Quinta, 11.
A Piedade trouxe-me os primeiros figos
brancos. Os meus estão em atraso de maturação. O simbolismo da figueira é
enorme. Não só pelo perfume, como pelo sabor. Vêm de tempos longínquos, foram
espectadores da formação das primeiras correntes filosóficas, assistiram à
construção de leis, sob a sua sombra os homens reflectiram, construíram mundos,
sociedades, viram crescer gerações, leram Homero, Platão, Dante, o Antigo e o
Novo Testamento, dormiram sestas de calores tórridos. Não se dão nas grandes
cidades poluídas, precisam do recato do campo, da terra e da imobilidade do
tempo, do clima quente e da água, de um pensador por perto. As hortências
piscam-lhe o olho, exibindo o mesmo tom verde dos seus saborosos frutos.
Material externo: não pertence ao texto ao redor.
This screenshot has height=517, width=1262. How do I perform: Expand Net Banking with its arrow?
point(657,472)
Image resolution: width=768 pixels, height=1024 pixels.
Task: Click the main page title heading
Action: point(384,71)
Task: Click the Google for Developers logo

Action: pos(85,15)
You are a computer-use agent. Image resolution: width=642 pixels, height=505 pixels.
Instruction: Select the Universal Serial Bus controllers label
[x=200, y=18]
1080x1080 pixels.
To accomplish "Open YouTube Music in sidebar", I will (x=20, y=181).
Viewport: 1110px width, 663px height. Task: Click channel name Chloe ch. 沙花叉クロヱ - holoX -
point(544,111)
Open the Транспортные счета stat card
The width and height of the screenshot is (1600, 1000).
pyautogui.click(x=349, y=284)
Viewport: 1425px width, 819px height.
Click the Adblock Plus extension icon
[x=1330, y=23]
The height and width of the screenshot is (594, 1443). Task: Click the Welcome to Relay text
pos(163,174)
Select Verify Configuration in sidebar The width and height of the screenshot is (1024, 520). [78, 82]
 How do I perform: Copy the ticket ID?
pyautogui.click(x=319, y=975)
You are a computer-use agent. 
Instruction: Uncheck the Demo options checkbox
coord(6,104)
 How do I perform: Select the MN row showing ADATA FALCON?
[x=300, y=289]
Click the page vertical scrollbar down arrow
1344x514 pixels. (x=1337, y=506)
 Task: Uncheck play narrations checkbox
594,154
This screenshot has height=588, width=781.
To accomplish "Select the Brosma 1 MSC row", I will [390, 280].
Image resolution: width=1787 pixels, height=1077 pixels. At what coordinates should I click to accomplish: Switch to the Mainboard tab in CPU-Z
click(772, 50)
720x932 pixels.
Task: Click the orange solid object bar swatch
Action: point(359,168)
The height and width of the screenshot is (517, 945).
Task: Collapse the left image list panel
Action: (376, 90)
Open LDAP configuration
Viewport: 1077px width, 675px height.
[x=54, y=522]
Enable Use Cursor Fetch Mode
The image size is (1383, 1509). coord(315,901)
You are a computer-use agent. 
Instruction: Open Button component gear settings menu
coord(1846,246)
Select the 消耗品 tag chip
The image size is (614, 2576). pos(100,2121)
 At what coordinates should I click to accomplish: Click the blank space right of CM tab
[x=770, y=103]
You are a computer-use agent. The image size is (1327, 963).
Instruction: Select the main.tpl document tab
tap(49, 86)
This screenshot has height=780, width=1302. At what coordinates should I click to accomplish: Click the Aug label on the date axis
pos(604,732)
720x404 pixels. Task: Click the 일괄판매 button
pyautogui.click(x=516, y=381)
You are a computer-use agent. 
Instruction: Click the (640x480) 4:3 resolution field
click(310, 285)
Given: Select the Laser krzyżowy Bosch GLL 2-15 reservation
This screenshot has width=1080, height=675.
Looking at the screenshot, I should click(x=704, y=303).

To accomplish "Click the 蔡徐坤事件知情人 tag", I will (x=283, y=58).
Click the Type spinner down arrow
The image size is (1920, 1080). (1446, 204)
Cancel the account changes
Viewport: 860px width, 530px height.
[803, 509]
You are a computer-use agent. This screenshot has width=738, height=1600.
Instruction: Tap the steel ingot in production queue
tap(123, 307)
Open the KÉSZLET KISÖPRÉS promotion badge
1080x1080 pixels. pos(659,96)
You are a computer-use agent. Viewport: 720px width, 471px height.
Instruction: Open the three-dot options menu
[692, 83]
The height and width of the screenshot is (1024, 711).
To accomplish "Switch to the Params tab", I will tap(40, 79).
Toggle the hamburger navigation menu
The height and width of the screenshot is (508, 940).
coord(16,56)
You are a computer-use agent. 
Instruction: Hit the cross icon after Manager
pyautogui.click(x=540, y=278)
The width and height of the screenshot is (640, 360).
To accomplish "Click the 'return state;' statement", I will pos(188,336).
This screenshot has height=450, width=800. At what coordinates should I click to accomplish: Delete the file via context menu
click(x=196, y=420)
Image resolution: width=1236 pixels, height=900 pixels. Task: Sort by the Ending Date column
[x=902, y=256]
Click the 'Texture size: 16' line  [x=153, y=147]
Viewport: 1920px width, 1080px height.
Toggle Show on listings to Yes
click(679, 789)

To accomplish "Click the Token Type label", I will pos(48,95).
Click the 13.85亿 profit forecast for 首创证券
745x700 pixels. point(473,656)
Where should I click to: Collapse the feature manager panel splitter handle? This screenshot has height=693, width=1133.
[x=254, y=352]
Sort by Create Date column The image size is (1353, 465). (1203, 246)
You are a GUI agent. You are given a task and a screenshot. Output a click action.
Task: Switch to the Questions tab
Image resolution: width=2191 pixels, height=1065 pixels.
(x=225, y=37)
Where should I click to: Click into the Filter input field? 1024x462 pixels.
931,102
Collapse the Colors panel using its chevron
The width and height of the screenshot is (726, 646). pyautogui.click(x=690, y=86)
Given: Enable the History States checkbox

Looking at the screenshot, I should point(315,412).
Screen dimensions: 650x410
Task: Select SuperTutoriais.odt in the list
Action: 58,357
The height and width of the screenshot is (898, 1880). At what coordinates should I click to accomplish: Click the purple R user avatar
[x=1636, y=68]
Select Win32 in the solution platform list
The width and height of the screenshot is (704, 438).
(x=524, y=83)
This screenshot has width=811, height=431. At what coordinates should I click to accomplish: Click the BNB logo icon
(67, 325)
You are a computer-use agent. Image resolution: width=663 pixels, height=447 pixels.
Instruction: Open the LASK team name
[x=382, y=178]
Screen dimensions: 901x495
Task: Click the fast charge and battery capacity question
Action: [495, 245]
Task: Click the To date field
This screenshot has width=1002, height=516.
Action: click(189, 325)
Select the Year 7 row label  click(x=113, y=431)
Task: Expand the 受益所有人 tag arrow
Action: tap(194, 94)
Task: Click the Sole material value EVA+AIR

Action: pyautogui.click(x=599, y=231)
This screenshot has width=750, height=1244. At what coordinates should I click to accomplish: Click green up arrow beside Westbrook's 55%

Têm a
particularidade de não precisar de ser fecundizadas. A grande maioria não são
polinizadas. Ernst Junger associa este facto ao dogma da Virgem Maria
“concebida sem pecado original”.
- Há tempos tive um grande desgosto que guardei só para mim e decerto
nunca sarará. Depois, a Annie telefonou e encontrou-me desfeito. Insistiu para que
desabafasse e eu cedi. Na sequência, ela
disse-me que não me deixasse ir abaixo e acrescentou “porque tu és
precioso”. Falando com a Conceição outro dia, dei-lhe conta da minha surpresa
por este qualificativo. E logo a minha amiga num tom contido: “Eu percebo o que
ela quis dizer.” Por timidez e reserva não insisti.